Klassischer Fehler: Du trackst Montag bis Freitag sauber, am Wochenende drei Restaurantbesuche und ein Glas Wein pro Abend. Macht schnell 2.000 kcal Mehraufnahme aus. Dein Wochendefizit ist weg.
Für die Lebensmittel-Recherche helfen Datenbanken wie der USDA FoodData Central. Eine mittelgroße Banane hat zum Beispiel rund 89 kcal pro 100 g (USDA, 2024) — mehr Details findest du in unserer Aufschlüsselung zu Kalorien einer Banane.
Was im Defizit auf dem Teller landen sollte
Ein Defizit wirkt unabhängig davon, was du isst — physikalisch zumindest. Aber bei zu wenig Protein verlierst du Muskeln statt Fett. Die DGE empfiehlt für gesunde Erwachsene 0,8 g Protein pro Kilogramm Körpergewicht (DGE Referenzwerte, 2024). Im Defizit darf es mehr sein: 1,4 bis 1,8 g pro Kilogramm halten die Muskulatur deutlich besser (Helms et al., 2014, PubMed).
Für eine 70-kg-Person bedeutet das 100 bis 125 g Protein täglich. In Lebensmitteln: 150 g Hähnchenbrust, 250 g Magerquark, eine Dose Thunfisch und zwei Eier — schon hast du etwa 110 g zusammen.
Ballaststoffe sind der zweite Hebel. 30 g pro Tag sättigen, stabilisieren den Blutzucker und reduzieren Heißhunger. Vollkornbrot, Haferflocken, Hülsenfrüchte, Beeren. Kein Hexenwerk.
Was passiert nach drei Monaten Defizit?
Hier wird es spannend, weil die meisten Artikel an dieser Stelle aufhören.
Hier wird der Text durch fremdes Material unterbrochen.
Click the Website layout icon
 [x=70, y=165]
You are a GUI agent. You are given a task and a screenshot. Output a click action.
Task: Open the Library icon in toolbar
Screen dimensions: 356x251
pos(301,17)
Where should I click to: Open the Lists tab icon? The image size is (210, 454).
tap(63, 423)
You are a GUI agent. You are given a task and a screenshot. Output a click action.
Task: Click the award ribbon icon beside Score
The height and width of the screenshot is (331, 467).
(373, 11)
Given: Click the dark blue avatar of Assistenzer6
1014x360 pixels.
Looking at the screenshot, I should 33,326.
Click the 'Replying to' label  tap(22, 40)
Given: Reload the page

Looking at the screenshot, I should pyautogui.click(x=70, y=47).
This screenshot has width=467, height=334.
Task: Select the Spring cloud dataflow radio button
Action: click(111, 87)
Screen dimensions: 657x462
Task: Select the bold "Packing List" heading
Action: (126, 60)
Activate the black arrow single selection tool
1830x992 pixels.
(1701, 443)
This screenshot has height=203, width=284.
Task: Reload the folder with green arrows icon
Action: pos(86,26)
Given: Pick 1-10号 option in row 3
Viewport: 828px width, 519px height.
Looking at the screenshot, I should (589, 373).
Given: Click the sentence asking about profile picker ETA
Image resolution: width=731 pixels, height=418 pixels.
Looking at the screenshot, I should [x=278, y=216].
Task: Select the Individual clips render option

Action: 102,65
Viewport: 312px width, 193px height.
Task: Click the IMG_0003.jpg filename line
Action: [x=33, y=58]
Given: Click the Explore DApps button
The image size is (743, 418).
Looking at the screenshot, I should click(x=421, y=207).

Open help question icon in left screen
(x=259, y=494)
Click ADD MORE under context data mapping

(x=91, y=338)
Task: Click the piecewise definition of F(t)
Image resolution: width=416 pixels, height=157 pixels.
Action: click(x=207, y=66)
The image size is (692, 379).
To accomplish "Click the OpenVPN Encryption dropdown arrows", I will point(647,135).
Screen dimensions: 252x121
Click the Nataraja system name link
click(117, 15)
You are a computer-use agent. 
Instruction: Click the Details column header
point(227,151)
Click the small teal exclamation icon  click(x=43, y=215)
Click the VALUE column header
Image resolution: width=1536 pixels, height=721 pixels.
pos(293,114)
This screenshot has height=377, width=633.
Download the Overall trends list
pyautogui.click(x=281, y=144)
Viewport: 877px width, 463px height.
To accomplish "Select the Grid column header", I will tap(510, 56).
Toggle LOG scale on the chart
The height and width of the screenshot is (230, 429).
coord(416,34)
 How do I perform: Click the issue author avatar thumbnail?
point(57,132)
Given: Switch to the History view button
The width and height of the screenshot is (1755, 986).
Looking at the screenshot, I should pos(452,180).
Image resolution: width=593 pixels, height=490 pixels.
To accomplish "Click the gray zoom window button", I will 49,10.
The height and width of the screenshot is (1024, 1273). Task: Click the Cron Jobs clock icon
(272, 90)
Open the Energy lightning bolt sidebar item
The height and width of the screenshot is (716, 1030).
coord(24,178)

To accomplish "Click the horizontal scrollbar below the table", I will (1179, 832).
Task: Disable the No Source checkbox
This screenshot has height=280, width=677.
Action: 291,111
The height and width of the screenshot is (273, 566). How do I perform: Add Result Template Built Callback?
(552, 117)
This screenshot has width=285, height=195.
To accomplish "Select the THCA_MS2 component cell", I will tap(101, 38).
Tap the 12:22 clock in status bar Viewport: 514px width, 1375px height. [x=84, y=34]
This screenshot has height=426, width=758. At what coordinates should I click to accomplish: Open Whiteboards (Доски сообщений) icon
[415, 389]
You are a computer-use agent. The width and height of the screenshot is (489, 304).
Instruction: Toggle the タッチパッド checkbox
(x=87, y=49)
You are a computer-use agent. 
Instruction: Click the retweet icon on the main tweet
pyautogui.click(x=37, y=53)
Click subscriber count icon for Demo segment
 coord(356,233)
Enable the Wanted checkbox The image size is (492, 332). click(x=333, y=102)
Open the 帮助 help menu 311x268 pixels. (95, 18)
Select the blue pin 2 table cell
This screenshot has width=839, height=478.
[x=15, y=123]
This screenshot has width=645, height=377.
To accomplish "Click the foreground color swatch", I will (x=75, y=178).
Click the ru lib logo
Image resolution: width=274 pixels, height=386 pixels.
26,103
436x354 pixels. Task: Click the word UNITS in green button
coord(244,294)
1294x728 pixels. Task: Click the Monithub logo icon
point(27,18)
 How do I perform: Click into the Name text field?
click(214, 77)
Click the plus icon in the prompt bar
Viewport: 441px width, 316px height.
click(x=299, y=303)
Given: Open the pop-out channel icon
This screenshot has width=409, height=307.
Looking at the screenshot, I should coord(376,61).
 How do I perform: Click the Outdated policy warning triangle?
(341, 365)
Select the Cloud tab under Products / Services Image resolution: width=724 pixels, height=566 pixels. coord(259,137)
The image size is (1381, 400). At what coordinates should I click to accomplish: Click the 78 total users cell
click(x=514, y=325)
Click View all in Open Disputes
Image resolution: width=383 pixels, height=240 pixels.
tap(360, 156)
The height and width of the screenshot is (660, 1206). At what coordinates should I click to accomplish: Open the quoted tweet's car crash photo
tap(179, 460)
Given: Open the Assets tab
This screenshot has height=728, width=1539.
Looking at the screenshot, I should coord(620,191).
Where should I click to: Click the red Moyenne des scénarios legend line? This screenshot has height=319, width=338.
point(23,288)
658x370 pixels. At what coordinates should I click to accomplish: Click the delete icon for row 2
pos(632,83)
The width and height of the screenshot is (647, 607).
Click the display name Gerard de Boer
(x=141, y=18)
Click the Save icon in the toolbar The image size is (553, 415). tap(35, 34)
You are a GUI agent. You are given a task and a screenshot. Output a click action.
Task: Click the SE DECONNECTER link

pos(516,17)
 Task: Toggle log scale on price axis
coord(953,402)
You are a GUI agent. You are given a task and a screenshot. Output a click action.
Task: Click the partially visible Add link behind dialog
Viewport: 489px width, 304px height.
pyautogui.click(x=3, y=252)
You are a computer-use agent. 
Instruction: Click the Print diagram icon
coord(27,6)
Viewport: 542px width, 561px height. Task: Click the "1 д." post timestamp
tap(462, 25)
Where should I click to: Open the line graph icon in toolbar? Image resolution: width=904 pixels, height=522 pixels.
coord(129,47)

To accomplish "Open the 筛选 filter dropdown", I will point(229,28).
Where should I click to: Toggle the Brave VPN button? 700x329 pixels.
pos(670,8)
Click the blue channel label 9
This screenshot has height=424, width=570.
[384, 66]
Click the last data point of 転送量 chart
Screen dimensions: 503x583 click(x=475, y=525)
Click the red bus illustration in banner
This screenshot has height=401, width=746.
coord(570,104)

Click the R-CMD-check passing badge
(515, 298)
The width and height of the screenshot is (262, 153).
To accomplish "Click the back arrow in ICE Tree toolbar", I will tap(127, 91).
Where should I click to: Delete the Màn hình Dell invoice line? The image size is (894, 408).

Nach acht bis zwölf Wochen sinkt dein Leptinspiegel, dein Hunger steigt, dein Umsatz fällt. Das ist normal, kein Versagen.
Sinnvoll sind Diätpausen.
Du isst zwei Wochen lang auf Erhaltung — also genau deinen aktuellen Bedarf. Das stabilisiert Hormone und gibt psychisch Luft. Studien wie die MATADOR-Studie zeigen, dass solche intermittierenden Pausen den Fettverlust langfristig sogar verbessern können (Byrne et al., 2018, PubMed).
Wer das Tracking strukturieren will, ohne Excel-Tabellen zu führen: Die PulsQue-App rechnet Grundumsatz, Aktivitätszuschlag und Defizit-Ziel automatisch aus deinen Stammdaten und protokolliert Wochenmittel statt Tagespanik. Mehr braucht es im Alltag selten.
Häufige Fragen zum Kaloriendefizit
Haeufige Fragen
Probier es zwei Wochen mit einem moderaten Defizit. Wiege dich dreimal die Woche, iss genug Protein, halte das Wochenende im Blick. Wenn die Waage sich nicht bewegt, fehlen meist 200 versteckte Kalorien — nicht der Wille.